Vision for Namespaces, Horizontal Scalability
As the OpenBao community starts development on Namespaces and the Horizontal Scalability Working Group has its kickoff, I wanted to take the opportunity to put forward a blog post describing how these two groups' work can compliment each other and provide an alternative path forward other than Vault Enterprise's Performance Secondary and Disaster Recovery clustering modes.
Scaling Read Operations
Most obviously, the first step for the Horizontal Scalability working group will be to allow standby nodes to service requests as described in our project direction & roadmap:
- Allow HA standby nodes to service read-only (from a storage modification PoV) requests. (scalability)
- Currently HA mode standby nodes forward all requests up to the active node, preventing horizontal scalability of OpenBao. Due to limitations in Raft (only the active node can perform storage writes), we can't immediately scale writes. Thus, start by bringing these nodes "online" (loading the mount table, plugins, &c) and allowing them to service read-only requests, returning
ErrReadOnly
on storage write operations to trigger automatic request forwarding.
The shortcoming of this is that writes are not scalable: there is still only
a single active writer node. Note that a read operation in this context refers
to any API request (of any operation type) that results only in get
or list
("read") storage operations. Any operations involving a storage write (put
or delete
) would be forwarded to the active node for processing.
This behaves similarly to Performance Secondary Standby nodes.
Scaling Write Operations
In our RFC for namespaces, there is the following future work item:
Per-Namespace Storage Segments
At the physical storage level, a namespace could be implemented as a new database schema in PostgreSQL (with each plugin being a new database table) or a new disk directory in Raft/BoltDB. This can likely build on top of storage views, using the existing JSON namespace data to translate source path to destination. This would help with scaling OpenBao: each tenant would have its own data storage location and so could impact other tenants less. Theoretically this could even lead to per-segment unique storage backend depending on workload characteristics assuming no cross-segment consistency is required.

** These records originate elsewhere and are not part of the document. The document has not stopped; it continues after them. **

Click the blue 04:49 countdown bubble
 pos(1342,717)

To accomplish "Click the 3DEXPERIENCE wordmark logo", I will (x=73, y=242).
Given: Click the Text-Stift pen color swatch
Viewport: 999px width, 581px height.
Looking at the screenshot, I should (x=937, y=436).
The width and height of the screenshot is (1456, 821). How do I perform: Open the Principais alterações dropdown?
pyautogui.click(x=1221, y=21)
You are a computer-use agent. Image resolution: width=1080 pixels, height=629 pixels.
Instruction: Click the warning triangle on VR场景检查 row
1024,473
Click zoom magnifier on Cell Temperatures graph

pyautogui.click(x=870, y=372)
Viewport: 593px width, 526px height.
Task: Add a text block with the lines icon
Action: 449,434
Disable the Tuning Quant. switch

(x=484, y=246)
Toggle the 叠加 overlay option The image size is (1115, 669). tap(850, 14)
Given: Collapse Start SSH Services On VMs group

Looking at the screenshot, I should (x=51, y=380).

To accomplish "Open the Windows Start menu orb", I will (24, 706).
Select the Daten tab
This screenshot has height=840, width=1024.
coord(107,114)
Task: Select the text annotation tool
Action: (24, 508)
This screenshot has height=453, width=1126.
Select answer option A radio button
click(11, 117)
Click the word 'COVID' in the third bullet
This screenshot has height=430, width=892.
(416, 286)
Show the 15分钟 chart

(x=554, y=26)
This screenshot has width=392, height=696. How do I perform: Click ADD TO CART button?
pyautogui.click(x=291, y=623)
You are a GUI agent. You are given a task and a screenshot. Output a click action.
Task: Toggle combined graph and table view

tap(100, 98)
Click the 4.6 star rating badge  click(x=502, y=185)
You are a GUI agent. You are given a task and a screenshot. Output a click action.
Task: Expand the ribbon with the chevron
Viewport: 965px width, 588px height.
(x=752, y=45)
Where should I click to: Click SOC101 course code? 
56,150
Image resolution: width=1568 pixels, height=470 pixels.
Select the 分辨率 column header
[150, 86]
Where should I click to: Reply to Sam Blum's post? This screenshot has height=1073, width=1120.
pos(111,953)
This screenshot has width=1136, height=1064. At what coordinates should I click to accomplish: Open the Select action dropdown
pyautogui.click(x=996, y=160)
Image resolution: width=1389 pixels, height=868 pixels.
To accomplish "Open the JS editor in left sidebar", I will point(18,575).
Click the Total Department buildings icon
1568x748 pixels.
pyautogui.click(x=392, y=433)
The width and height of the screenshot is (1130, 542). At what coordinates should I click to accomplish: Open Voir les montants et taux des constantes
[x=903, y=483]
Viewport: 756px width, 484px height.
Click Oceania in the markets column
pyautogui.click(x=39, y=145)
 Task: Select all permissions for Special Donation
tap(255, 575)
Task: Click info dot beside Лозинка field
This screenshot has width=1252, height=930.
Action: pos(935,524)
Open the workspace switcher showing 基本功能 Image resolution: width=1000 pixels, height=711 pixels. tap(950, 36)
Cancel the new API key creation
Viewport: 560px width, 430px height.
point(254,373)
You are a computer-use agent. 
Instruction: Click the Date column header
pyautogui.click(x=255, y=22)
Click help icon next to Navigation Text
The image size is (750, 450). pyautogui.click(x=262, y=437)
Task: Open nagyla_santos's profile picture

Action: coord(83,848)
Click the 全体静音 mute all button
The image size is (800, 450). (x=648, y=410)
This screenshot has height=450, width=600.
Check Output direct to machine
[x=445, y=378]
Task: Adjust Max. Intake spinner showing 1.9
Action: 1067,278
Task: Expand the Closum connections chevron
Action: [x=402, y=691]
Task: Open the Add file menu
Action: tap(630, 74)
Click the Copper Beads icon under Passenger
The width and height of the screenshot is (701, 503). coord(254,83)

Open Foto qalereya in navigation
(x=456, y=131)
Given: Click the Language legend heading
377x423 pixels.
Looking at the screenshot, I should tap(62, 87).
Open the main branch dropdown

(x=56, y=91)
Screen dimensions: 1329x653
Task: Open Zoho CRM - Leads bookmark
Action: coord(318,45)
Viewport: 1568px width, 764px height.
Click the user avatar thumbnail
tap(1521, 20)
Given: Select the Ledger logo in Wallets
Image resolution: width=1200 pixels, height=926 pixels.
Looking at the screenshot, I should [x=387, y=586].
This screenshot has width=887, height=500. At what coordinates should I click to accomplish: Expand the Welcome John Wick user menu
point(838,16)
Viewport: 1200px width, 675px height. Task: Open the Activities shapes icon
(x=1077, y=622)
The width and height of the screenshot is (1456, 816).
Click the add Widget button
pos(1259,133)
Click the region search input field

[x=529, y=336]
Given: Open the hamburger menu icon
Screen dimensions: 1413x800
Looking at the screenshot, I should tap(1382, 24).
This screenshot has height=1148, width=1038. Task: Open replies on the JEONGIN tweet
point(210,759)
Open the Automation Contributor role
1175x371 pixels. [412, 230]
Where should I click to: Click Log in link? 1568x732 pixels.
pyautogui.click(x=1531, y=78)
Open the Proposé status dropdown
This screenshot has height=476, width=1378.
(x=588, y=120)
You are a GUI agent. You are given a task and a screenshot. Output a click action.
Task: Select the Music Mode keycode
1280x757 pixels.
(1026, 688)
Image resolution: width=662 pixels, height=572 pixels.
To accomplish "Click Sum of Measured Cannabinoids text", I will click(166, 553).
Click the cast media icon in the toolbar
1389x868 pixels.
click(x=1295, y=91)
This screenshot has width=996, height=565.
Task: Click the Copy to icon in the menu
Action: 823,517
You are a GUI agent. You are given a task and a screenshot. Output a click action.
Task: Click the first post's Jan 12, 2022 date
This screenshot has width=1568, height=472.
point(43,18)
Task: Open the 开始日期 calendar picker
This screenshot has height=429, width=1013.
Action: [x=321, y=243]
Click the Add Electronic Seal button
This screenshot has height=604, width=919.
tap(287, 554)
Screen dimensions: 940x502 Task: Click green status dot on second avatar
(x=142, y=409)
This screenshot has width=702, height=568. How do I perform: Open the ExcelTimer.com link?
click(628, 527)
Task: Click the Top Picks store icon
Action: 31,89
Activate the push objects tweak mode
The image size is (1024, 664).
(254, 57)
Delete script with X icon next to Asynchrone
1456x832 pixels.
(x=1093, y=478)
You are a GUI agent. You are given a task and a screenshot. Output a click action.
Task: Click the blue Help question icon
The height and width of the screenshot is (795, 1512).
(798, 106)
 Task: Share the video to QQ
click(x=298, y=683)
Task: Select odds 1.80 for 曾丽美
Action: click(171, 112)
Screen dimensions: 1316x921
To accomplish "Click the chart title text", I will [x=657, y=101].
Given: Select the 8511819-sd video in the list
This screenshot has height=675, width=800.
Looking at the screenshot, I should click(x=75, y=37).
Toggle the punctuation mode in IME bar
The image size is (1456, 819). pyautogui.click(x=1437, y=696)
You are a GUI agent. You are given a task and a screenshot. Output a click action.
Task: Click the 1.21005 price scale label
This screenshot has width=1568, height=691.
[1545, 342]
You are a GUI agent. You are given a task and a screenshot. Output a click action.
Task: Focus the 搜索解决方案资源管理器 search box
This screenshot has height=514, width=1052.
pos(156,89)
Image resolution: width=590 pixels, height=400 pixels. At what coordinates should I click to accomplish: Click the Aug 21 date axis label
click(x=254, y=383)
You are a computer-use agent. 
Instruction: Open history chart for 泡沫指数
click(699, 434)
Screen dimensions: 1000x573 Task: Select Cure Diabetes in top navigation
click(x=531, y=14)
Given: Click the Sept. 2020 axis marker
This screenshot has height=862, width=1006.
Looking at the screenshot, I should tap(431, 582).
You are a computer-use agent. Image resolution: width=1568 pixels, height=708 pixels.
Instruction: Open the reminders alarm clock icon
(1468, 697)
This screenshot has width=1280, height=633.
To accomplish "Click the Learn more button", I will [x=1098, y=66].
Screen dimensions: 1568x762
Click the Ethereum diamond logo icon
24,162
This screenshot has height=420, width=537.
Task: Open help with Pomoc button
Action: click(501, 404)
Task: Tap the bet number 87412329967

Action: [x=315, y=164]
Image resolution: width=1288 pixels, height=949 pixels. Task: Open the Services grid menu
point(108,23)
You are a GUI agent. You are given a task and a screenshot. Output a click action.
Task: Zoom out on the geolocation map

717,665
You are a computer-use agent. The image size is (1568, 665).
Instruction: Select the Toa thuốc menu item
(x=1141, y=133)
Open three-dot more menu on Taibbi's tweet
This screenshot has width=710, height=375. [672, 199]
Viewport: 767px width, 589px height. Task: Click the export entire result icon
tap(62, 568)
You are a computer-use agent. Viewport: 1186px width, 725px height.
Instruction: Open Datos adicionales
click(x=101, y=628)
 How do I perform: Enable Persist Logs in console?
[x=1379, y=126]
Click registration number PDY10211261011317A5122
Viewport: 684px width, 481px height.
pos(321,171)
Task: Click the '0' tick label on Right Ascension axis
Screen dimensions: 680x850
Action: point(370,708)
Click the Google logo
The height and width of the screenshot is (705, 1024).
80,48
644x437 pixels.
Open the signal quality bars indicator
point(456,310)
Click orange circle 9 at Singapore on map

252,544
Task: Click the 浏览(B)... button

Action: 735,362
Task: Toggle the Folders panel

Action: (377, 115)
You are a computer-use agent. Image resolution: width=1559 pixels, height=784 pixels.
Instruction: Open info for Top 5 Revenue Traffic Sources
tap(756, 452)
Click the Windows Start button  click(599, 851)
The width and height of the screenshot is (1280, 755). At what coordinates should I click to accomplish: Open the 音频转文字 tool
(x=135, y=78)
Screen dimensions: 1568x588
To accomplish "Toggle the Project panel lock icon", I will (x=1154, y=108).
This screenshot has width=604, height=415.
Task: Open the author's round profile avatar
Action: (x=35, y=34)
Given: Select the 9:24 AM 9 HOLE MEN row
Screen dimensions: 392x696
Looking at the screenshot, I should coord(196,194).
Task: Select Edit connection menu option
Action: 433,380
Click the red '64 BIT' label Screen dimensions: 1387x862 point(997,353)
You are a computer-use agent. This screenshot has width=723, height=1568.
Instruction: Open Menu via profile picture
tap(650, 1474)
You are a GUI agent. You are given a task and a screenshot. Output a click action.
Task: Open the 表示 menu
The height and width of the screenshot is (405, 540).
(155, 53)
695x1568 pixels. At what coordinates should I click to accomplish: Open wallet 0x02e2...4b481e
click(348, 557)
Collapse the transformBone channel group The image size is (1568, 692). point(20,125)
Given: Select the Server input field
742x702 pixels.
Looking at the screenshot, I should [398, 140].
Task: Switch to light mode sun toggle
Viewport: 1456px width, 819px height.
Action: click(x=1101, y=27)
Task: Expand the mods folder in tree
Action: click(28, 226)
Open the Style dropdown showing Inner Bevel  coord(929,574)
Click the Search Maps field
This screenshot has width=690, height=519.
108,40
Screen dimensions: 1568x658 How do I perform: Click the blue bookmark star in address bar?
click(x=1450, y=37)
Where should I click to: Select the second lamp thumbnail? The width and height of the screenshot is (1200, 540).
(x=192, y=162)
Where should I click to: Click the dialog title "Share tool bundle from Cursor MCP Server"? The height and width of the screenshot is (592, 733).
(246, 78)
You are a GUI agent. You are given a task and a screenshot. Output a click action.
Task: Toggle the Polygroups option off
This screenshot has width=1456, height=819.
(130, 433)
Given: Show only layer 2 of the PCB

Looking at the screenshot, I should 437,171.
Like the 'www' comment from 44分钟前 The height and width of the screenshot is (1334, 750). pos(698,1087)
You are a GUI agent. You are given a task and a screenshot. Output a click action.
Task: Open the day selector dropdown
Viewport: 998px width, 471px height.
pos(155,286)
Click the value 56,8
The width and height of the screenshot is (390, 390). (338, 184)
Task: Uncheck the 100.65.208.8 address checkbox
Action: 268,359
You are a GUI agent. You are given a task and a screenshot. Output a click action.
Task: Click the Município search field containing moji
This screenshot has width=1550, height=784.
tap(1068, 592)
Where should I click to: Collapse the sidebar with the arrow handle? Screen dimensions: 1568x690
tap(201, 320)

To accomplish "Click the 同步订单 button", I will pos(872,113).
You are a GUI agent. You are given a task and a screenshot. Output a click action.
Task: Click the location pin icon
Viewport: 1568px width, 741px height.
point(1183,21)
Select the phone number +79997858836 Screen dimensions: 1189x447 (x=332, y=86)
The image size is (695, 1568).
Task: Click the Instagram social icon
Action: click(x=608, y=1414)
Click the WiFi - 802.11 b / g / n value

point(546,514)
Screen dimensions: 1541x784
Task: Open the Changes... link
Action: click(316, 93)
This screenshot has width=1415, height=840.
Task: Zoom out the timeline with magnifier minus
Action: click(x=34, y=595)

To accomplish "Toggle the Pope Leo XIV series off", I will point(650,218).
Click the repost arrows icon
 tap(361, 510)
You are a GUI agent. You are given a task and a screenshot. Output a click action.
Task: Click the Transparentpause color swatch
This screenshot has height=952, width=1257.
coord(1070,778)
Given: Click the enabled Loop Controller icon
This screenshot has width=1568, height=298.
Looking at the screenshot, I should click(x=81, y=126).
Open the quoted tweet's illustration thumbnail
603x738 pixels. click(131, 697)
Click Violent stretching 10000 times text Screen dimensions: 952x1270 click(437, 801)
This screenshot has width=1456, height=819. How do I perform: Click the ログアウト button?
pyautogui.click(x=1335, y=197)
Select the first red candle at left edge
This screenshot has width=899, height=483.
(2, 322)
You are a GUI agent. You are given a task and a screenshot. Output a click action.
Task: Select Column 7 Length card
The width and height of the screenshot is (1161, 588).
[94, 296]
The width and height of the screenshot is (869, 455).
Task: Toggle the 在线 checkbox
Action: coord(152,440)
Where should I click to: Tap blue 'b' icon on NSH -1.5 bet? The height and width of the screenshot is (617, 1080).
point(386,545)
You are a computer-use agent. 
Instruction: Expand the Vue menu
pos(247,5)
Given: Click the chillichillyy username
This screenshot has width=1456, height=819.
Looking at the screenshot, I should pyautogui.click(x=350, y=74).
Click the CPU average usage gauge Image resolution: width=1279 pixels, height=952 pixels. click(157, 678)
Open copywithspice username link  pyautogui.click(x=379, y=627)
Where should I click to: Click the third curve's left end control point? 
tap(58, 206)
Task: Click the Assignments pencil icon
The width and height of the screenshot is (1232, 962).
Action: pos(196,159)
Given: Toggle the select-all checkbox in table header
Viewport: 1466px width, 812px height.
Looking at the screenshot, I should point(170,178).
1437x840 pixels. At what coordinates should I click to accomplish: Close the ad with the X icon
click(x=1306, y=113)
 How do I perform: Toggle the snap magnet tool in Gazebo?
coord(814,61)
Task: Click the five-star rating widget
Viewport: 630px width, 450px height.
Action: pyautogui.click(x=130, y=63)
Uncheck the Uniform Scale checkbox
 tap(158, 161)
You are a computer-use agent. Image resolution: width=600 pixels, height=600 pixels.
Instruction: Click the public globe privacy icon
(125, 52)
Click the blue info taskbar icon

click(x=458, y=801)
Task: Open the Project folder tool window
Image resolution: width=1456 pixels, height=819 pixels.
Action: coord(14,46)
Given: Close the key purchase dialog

However, this work is strictly disjoint from implementing namespaces as a feature and so will be done later.
In conjunction with additional changes to horizontal scalability, this change could allow each namespace to have a different active node dictated by its storage backend, distributing writes across the cluster. Notably, very few operations are truly cross-namespace; this is mostly limited to the creation and deletion of namespaces and mount move operations, which affects the namespace store in the parent context in addition to the actual target namespace.
The benefit of this approach is that it doesn't affect plugins, token stores,
ACL stores, or any other namespace-specific functionality. This is because
our namespace design opted to place all namespace-specific data within the
namespace's path (/namespaces/<uuid>
) rather than mixing it within the
root of storage (/core
or /sys
) across all namespaces.
Additionally, this gives a natural place for segmenting storage, allowing smaller databases when used with PostgreSQL or Raft. This allows greater scalability as many have scalability problems when lots of data is written to a single backend instance. By supporting different storage types (e.g., mixing and matching PostgreSQL and Raft), namespaces with different SLAs or workload write/read ratios can be supported.
One shortcoming with this approach is it doesn't allow scaling all types of workloads. For instance, a single PKI mount which stores certificates will not be horizontally scalable as writes will not be able to be distributed. However, the majority of large, diverse workloads will be able to be distributed because of this change.
Another shortcoming is the complexity this entails for an operator. Some of this may be mitigated by allowing namespace-native configuration, without requiring full configuration file changes.
Disaster Recovery
OpenBao recently added support for Raft non-voter nodes. This can likely form the basis of disaster recovery, especially if enablement for other storage backends (like PostgreSQL) is added.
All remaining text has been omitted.